◆ How to complete this task ◆
Reproduce word for word the portion of the article on self-service demo libraries starting with "Here's where you" and going on through "So build one.".

◆ Source document ◆
:::

Discover the power of a customized self-service demo library in driving marketing success. Learn how to create tailored demos for specific use cases, industries, and ideal customer profiles. Streamline your marketing campaigns, enhance customer experience, and empower your audience with this comprehensive guide.
Let's face it, PLG isn't easy.
Not only do you need a stellar product, you need a marketing strategy that communicates all that superbness to customers, without looking like it's 'selling'. Not easy.
Moreover, customers today have tiny attention spans, and even less time. Most of them multi-task all the time (just like we do!). They usually have an inordinate number of unread emails (just like we do!), and just when we think we've found a strategy that works, the market changes its tune.
Customer preferences shift, technology changes, our competitors launch something shiny and bright. It happens all the time, and the scramble starts over.
And yet.
There are some things that work all the time.
You know what they are:
Speaking to the customers' pain points.
Showing customers you know them.
Approaching sales from a problem solving perspective.
Does that mean that you need a super custom approach? You betcha.
The good news is, a super custom approach isn't hard to do. You already have the research and insight, you're already deeply enmeshed in your customers' use cases, and you understand the industry. Creating a compelling marketing campaign isn't all that hard, especially now that we have Email Marketing tools, Sales Intelligence tools, chatbots that you can train for your website and demos… the whole shebang.
Here's where you get stuck:
The. Super. Custom. Self-service. Demo.
Demos take time.
Demos take work.
You can't roll out a super custom marketing campaign that 'shows' instead of 'tells' without…
Building a library of super custom self-service demos
So build one.
Now before you slam this page shut, hear me out. Does your business have a favored product? Does that product have a high success rate in a particular industry? Does it work best with businesses of a particular size? You see where I'm going with this… yes?

:::

◆ Data extract ◆
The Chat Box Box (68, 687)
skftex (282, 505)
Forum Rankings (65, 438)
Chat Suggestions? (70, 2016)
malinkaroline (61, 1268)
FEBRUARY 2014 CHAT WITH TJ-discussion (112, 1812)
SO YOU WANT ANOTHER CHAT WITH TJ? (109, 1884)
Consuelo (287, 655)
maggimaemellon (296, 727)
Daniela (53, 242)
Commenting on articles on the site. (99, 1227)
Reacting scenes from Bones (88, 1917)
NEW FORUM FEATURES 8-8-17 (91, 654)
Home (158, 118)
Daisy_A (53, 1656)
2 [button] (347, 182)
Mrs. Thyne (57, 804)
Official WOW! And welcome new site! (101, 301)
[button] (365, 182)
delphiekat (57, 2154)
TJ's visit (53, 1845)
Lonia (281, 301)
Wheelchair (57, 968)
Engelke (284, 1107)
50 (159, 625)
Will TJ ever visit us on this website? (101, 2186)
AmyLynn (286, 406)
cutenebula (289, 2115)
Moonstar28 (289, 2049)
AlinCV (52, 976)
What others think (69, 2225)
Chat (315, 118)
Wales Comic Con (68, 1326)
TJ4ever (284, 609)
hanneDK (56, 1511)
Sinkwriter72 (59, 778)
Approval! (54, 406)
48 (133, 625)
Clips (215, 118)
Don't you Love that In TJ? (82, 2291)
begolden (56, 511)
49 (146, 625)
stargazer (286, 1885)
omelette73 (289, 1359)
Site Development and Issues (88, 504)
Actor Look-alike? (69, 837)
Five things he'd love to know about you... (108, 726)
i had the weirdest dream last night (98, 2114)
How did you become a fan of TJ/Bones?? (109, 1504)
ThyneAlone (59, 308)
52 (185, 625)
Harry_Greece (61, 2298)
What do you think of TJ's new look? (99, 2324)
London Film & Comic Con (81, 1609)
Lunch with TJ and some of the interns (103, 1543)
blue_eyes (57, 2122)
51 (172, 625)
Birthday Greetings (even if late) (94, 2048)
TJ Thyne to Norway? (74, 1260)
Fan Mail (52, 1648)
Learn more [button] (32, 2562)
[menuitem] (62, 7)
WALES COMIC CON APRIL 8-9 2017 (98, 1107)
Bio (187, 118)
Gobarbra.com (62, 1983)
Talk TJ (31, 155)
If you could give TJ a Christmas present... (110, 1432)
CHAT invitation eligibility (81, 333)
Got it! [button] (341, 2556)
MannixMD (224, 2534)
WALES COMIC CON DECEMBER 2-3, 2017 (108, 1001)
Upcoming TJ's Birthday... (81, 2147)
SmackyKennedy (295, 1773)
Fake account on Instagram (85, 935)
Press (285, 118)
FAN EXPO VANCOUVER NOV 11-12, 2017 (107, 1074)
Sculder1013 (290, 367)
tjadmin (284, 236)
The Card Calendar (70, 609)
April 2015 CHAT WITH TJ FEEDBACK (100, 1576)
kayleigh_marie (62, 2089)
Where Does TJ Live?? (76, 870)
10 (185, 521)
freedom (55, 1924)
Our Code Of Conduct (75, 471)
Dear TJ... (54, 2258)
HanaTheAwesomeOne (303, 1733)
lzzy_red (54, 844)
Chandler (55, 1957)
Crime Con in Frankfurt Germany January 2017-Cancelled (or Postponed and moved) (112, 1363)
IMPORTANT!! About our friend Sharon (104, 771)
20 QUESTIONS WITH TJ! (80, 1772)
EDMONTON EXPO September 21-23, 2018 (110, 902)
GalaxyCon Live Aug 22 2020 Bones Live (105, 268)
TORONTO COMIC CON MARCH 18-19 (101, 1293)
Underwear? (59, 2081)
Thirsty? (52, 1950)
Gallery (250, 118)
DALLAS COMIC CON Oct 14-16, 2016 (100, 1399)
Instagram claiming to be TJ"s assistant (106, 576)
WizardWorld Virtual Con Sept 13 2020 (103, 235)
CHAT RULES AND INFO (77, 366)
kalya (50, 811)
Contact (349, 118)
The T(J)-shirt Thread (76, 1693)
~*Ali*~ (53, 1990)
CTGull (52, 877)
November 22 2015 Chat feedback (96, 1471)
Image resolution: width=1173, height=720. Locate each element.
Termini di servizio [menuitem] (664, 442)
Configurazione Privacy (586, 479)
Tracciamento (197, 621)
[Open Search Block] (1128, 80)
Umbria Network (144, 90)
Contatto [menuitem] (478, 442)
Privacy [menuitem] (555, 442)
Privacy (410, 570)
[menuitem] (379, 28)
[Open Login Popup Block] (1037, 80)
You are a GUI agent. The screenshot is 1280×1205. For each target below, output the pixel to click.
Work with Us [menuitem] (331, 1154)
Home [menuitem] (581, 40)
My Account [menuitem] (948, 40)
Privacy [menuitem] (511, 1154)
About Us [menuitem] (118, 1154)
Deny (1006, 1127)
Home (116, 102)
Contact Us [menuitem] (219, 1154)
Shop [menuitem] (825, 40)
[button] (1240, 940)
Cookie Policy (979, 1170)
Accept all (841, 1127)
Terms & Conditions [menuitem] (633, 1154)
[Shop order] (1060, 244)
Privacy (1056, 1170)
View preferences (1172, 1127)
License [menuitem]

:::

◆ Result of this exercise ◆
Here's where you get stuck:
The. Super. Custom. Self-service. Demo.
Demos take time.
Demos take work.
You can't roll out a super custom marketing campaign that 'shows' instead of 'tells' without…
Building a library of super custom self-service demos
So build one.